Praise to the Lord, and Warning against Unbelief.
95 O come, let us sing for joy to the Lord,
Let us shout joyfully to the rock of our salvation.
2 Let us come before His presence with [a]thanksgiving,
Let us shout joyfully to Him with [b]psalms.
3 For the Lord is a great God
And a great King above all gods,
4 In whose hand are the depths of the earth,
The peaks of the mountains are His also.
5 [c]The sea is His, for it was He who made it,
And His hands formed the dry land.6 Come, let us worship and bow down,
Let us kneel before the Lord our Maker.
7 For He is our God,
And we are the people of His [d]pasture and the sheep of His hand.
Today, [e]if you would hear His voice,
8 Do not harden your hearts, as at [f]Meribah,
As in the day of [g]Massah in the wilderness,
9 “When your fathers tested Me,
They tried Me, though they had seen My work.
10 “For forty years I loathed that generation,
And said they are a people who err in their heart,
And they do not know My ways.
11 “Therefore I swore in My anger,
Truly they shall not enter into My rest.”

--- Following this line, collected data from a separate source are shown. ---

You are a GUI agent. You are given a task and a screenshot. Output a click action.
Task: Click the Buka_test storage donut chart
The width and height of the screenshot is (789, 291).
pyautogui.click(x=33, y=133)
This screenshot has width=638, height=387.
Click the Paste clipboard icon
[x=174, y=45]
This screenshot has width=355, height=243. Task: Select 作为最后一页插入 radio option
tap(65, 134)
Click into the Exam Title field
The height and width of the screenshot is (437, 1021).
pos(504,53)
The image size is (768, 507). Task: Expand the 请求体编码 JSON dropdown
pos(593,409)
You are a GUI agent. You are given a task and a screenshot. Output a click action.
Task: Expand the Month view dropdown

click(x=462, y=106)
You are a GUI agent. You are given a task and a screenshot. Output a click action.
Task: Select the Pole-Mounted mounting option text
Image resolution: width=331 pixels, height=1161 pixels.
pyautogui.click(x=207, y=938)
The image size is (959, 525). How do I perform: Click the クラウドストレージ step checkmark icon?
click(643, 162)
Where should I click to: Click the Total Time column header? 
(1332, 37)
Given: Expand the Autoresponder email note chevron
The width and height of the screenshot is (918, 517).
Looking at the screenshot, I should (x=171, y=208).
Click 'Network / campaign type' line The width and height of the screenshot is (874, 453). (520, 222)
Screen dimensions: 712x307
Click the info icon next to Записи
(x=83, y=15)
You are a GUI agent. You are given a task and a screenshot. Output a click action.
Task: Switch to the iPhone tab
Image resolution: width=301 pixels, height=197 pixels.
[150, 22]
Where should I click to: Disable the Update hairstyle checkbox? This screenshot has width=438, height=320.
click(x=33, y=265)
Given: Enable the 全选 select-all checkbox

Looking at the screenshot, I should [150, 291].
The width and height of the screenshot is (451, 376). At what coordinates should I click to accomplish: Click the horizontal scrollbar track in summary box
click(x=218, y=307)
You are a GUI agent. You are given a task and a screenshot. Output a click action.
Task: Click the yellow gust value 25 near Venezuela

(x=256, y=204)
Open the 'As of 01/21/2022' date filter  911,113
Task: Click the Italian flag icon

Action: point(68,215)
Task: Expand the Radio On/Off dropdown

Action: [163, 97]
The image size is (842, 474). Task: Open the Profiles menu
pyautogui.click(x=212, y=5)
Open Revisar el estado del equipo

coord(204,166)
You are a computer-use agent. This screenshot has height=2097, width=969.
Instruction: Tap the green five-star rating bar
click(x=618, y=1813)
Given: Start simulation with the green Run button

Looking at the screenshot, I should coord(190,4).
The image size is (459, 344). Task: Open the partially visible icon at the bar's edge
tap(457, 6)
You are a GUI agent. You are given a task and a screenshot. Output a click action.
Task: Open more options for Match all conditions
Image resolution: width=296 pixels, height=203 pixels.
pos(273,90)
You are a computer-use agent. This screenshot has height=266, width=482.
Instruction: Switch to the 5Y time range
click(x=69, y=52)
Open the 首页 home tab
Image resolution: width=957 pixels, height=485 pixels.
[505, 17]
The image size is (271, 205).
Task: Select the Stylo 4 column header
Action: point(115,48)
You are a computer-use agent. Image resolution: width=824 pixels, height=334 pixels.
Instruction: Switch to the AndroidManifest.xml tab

This psalm starts out with shouts of joy, because God is great, and He is King above all. The earth is in his hands, the mountains, the seas, the very deeps. All were formed by Him, a very work of His glory and majesty. And so the psalmist has all the reason to worship, to bow down in v. 6. But this psalm would end in a dark place if we weren’t paying close attention.
God speaks of the rebellion in the wilderness, which was not just once, but multiple times. The people complained that being rescued and following God was worse than slavery in Egypt. Imagine it, if you can, they literally wanted to go back to being whipped, to having their children murdered, rather than put up with a little inconvenience for a short time in the wilderness so that they could receive the promise of God.
Yet that is not where the psalmist expects our minds to dwell. That is but a contrast of the reality and truth of God’s full glory, His amazing extravagance. Go back to v. 7 to find the shocking fact that He is our God, and we are His people… if we hear His voice and do not harden our hearts.
Think back to the beginning, to all that He created. Look around, and realize all nothing was created but what He made. And then know that He called you to be His own, to be under His protection, His loving care, His direction. You were not made to wander about witless in a wilderness of despair. No, you were made to dwell in His pasture, to dwell where He dwells. Do not sell yourself short, but be both humbled and renewed by His truth.